それにより、フランスはアルザスを獲得。 スウェーデンはヴィスマル、ブレーメンなどのバルト海沿岸都市を獲得。

また、スイス、オランダの独立が承認されます。 オランダの独立は、スペイン・ハプスブルク家の衰退を象徴する出来事といっていいでしょう。

さらに、アウグスブルクの和議では排除されていたカルヴァン派が認められます。 カルヴァン派の領袖で、選帝侯の権利を取り上げられていたプファルツ選帝侯が復権します。 プファルツから移管されていたバイエルンの選帝侯位も、そのまま認められたため、選帝侯が一つ増えたことになります。

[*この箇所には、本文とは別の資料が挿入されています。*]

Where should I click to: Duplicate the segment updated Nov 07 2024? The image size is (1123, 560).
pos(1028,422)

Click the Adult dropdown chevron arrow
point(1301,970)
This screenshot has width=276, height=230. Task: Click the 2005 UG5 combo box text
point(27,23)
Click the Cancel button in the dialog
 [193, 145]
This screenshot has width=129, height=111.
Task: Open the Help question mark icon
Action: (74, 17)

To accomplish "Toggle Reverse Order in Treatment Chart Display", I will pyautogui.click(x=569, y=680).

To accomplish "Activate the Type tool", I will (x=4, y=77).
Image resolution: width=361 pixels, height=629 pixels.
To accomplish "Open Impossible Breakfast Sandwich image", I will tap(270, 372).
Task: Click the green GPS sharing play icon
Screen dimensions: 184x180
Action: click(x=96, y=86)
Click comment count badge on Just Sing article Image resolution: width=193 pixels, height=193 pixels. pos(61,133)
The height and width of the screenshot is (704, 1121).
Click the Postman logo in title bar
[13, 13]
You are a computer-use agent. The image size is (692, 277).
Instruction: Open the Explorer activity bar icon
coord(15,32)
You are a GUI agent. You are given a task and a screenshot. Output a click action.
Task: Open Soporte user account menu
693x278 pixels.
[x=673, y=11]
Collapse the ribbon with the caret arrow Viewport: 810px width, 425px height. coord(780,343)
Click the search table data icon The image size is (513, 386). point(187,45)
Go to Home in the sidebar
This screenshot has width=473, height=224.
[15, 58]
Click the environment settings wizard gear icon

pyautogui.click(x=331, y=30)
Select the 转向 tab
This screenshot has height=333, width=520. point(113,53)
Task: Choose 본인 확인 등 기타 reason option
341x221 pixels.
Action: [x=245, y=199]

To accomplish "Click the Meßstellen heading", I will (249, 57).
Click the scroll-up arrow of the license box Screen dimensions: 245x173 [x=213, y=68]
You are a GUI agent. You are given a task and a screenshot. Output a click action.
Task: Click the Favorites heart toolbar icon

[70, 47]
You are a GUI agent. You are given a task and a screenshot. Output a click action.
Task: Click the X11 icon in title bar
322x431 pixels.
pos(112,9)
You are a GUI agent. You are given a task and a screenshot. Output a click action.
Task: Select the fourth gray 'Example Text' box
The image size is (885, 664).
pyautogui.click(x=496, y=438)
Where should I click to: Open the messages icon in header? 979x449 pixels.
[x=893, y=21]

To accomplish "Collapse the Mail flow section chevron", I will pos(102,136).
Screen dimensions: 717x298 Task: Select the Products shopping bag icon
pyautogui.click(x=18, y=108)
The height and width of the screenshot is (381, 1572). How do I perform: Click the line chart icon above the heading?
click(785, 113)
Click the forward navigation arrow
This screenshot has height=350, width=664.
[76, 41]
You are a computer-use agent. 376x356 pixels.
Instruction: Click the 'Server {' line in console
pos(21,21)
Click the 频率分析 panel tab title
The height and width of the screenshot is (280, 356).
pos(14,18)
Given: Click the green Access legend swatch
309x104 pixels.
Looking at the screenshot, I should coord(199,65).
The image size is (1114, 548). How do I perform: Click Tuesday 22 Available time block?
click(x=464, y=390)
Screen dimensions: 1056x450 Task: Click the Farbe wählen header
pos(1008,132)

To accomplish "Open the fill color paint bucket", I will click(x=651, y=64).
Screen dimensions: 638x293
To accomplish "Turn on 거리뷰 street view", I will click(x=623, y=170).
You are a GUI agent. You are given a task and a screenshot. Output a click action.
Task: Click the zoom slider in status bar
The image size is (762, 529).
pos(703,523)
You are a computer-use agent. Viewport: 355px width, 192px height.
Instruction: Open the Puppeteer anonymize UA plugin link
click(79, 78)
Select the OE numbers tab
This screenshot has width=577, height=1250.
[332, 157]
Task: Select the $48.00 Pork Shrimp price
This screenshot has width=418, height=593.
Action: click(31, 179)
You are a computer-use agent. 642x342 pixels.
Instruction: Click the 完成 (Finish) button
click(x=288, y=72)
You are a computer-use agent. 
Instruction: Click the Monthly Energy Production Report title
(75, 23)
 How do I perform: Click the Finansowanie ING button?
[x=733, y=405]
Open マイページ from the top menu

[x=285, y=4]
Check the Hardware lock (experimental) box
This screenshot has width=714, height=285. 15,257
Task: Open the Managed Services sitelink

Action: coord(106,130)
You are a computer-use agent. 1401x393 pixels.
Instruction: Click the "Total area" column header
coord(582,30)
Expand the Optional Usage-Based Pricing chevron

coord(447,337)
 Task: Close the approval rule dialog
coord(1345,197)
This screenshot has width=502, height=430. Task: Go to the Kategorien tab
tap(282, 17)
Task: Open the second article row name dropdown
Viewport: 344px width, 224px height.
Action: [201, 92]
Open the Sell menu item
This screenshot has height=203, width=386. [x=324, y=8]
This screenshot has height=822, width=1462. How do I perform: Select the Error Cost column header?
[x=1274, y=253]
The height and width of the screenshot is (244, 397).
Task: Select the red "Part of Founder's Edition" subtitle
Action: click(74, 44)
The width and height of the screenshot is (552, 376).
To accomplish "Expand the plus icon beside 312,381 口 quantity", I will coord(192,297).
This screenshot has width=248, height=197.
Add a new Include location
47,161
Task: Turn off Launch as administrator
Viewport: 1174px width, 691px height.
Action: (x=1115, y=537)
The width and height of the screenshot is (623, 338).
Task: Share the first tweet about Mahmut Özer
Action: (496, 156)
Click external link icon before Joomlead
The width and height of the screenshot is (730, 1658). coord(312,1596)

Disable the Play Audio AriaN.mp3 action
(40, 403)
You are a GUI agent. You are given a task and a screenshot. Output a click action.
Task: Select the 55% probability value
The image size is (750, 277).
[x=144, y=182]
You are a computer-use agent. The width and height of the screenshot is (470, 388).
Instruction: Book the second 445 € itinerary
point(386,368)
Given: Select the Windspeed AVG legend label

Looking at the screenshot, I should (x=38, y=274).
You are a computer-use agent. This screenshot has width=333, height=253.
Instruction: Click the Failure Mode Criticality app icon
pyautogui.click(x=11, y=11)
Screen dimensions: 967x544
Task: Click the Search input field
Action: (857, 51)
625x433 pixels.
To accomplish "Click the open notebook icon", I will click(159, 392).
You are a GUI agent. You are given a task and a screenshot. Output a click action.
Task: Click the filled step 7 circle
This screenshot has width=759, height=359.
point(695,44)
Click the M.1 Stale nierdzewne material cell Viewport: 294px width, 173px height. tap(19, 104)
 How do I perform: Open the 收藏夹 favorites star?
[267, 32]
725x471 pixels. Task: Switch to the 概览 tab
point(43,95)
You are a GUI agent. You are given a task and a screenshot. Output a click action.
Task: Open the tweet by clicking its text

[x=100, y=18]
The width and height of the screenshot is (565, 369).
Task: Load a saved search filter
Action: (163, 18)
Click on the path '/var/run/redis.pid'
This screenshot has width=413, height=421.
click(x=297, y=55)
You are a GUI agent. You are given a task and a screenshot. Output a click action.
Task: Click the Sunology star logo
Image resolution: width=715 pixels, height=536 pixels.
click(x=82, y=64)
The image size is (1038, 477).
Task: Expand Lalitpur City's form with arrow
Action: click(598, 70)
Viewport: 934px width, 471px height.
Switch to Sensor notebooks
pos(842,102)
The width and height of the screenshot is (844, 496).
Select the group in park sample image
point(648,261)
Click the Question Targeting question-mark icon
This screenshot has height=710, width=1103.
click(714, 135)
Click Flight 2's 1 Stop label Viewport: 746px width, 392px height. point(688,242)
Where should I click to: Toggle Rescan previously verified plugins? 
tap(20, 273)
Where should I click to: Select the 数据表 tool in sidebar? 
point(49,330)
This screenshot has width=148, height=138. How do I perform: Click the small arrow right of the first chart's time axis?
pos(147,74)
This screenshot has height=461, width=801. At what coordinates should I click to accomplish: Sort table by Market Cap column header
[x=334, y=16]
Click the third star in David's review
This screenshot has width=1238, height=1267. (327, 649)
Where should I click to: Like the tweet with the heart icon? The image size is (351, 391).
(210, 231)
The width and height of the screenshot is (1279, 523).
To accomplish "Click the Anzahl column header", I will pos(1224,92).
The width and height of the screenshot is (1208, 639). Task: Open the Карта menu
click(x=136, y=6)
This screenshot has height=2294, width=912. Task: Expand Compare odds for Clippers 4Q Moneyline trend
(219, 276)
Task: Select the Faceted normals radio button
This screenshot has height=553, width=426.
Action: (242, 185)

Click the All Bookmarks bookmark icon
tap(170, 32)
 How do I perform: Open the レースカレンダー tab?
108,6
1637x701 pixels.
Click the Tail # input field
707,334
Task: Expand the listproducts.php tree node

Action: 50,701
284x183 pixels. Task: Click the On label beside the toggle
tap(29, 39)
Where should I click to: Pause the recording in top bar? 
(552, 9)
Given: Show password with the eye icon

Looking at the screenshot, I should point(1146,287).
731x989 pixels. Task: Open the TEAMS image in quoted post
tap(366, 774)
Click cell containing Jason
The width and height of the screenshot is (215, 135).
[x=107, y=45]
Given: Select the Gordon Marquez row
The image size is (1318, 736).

さて、この条約で最も重要なことは、帝国内の領邦の主権が認められたことです。 ドイツにおける皇帝の影響力がかなり制限されたわけです。 それにより、ドイツ国内の中小国家の主権も維持され、ドイツの中央集権化が遅れた原因になったとされています。

また、三十年戦争を通じて、ドイツでは人口が30~40%減少したとも言われ、全土が荒廃したといわれています。

日本は3代将軍徳川家光の時代。中国では明帝国がついに倒れ、清帝国時代が幕を開けていました。